● **PROBLEM TO SOLVE**: In the records, edit the lines from the one containing "Viewport: 875px width, 712px" through the end, replacing "dropdown" with "drop-down menu" and leaving all else unchanged. Give only those lines.

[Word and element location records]
·····

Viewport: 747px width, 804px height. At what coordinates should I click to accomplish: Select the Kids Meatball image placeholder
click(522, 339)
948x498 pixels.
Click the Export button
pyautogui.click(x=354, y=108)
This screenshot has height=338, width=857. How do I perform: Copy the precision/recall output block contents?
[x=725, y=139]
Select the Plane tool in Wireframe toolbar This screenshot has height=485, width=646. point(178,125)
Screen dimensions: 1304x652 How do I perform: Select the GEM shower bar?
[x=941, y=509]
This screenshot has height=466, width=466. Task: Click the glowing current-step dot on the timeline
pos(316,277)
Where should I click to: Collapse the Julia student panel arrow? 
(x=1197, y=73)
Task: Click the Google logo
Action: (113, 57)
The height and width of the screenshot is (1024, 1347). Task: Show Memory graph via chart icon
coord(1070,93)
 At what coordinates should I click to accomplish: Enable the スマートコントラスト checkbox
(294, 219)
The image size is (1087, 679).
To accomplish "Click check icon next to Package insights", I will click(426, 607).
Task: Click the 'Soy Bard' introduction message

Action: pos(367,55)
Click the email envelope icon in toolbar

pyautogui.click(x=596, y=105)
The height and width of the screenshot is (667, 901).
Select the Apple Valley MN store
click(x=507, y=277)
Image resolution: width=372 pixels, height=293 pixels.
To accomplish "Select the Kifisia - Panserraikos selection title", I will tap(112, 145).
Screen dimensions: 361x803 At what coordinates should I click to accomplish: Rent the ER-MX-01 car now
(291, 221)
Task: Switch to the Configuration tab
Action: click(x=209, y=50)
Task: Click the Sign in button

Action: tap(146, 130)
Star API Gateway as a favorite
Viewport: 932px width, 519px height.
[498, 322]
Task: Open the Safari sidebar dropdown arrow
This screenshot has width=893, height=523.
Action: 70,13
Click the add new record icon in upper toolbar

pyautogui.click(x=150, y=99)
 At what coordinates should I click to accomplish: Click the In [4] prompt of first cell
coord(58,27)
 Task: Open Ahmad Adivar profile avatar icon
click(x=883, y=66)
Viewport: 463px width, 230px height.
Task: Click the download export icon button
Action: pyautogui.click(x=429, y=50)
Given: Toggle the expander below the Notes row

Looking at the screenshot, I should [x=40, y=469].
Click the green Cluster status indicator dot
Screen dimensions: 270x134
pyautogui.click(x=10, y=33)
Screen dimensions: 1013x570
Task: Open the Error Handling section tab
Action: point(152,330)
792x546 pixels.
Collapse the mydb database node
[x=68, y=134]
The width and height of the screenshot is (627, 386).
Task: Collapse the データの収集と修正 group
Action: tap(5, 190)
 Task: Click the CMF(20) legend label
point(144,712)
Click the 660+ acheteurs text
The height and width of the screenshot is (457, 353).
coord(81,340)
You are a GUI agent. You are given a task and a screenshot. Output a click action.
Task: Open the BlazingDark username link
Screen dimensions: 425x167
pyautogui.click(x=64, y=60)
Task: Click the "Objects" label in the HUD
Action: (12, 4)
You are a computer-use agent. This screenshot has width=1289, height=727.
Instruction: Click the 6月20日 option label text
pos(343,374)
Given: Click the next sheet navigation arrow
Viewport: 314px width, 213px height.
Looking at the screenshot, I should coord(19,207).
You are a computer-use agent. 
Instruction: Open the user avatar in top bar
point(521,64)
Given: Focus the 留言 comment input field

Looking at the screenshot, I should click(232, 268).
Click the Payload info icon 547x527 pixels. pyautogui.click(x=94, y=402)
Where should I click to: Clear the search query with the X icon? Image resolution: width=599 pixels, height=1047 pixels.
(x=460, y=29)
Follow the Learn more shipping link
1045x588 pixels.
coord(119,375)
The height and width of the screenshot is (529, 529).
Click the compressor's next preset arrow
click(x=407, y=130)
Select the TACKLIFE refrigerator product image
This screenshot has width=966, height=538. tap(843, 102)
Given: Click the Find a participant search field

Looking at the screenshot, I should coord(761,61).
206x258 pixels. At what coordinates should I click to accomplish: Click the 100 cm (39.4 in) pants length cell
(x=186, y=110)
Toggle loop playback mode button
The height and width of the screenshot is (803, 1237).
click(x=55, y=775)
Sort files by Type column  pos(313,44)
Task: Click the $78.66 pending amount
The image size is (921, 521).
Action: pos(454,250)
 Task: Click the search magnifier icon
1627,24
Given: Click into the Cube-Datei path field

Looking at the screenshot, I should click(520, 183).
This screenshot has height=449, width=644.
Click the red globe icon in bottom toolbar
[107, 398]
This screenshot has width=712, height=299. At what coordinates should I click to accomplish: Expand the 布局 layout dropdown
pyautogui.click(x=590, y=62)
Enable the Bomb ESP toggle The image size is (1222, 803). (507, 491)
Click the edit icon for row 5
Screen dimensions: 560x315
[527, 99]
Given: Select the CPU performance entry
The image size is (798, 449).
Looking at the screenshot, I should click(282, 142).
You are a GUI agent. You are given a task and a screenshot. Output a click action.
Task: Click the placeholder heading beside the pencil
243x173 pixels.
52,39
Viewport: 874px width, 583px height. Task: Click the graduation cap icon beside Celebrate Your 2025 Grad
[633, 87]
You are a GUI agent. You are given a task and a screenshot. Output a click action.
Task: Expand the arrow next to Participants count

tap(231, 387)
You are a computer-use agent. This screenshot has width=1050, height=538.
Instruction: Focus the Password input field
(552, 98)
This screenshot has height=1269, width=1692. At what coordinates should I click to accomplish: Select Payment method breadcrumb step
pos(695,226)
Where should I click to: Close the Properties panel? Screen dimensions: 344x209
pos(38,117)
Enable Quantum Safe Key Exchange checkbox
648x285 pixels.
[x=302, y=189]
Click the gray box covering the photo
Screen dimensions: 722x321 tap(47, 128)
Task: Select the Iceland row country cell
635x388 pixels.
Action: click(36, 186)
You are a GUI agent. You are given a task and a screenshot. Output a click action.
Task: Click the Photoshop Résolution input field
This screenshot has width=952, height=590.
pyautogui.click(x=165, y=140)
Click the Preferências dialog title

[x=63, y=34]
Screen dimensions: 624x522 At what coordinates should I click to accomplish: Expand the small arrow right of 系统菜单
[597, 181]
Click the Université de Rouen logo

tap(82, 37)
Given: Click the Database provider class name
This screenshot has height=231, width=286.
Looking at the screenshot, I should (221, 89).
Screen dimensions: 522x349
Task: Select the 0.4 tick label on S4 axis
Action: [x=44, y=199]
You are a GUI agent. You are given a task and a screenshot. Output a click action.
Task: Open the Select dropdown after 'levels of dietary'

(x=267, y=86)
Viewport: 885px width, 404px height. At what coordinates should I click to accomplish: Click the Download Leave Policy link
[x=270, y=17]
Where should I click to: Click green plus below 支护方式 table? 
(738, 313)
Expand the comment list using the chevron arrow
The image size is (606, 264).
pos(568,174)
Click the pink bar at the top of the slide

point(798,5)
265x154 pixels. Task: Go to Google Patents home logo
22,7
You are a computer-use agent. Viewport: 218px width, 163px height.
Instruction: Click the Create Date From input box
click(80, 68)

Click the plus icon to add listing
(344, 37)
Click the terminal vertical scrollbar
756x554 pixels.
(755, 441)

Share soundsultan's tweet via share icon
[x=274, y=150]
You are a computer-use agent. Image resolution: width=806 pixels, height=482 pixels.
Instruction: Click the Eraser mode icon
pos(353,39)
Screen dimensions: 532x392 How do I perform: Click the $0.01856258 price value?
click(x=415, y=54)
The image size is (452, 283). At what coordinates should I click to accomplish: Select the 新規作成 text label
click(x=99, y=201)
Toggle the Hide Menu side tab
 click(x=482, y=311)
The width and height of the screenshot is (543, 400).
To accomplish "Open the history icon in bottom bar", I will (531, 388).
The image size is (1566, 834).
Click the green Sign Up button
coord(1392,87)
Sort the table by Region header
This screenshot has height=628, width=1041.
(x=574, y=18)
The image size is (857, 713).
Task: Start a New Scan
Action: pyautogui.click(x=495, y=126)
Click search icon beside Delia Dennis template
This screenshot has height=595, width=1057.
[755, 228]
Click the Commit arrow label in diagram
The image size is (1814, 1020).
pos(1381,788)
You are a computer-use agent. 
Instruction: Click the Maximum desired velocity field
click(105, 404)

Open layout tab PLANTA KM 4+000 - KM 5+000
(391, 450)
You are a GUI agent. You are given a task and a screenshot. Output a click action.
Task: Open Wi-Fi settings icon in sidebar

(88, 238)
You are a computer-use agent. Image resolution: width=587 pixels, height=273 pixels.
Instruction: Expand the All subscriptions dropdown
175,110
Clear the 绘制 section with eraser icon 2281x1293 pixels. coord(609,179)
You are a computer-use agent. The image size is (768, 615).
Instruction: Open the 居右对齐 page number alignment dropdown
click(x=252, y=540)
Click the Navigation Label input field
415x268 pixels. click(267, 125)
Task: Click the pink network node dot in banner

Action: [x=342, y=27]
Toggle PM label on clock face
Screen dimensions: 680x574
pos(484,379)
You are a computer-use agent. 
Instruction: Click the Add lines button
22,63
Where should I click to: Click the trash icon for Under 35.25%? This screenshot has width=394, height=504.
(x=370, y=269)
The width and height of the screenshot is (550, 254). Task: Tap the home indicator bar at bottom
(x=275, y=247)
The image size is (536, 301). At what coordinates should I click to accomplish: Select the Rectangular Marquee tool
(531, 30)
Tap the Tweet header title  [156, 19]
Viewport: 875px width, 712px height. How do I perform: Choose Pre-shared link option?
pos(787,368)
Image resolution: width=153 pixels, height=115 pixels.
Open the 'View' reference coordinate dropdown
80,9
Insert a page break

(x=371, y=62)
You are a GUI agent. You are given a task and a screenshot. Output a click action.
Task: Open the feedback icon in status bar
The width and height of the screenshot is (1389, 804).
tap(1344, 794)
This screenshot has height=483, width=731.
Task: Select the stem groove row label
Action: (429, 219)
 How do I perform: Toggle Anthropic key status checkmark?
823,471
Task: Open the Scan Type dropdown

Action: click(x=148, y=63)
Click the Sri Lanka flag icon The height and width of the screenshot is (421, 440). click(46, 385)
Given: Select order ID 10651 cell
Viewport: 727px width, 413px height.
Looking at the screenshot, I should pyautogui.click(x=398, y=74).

·····

● **COMPLETE RESPONSE**:
Viewport: 875px width, 712px height. How do I perform: Choose Pre-shared link option?
pos(787,368)
Image resolution: width=153 pixels, height=115 pixels.
Open the 'View' reference coordinate drop-down menu
80,9
Insert a page break

(x=371, y=62)
You are a GUI agent. You are given a task and a screenshot. Output a click action.
Task: Open the feedback icon in status bar
The width and height of the screenshot is (1389, 804).
tap(1344, 794)
This screenshot has height=483, width=731.
Task: Select the stem groove row label
Action: (429, 219)
 How do I perform: Toggle Anthropic key status checkmark?
823,471
Task: Open the Scan Type drop-down menu

Action: click(x=148, y=63)
Click the Sri Lanka flag icon The height and width of the screenshot is (421, 440). click(46, 385)
Given: Select order ID 10651 cell
Viewport: 727px width, 413px height.
Looking at the screenshot, I should pyautogui.click(x=398, y=74).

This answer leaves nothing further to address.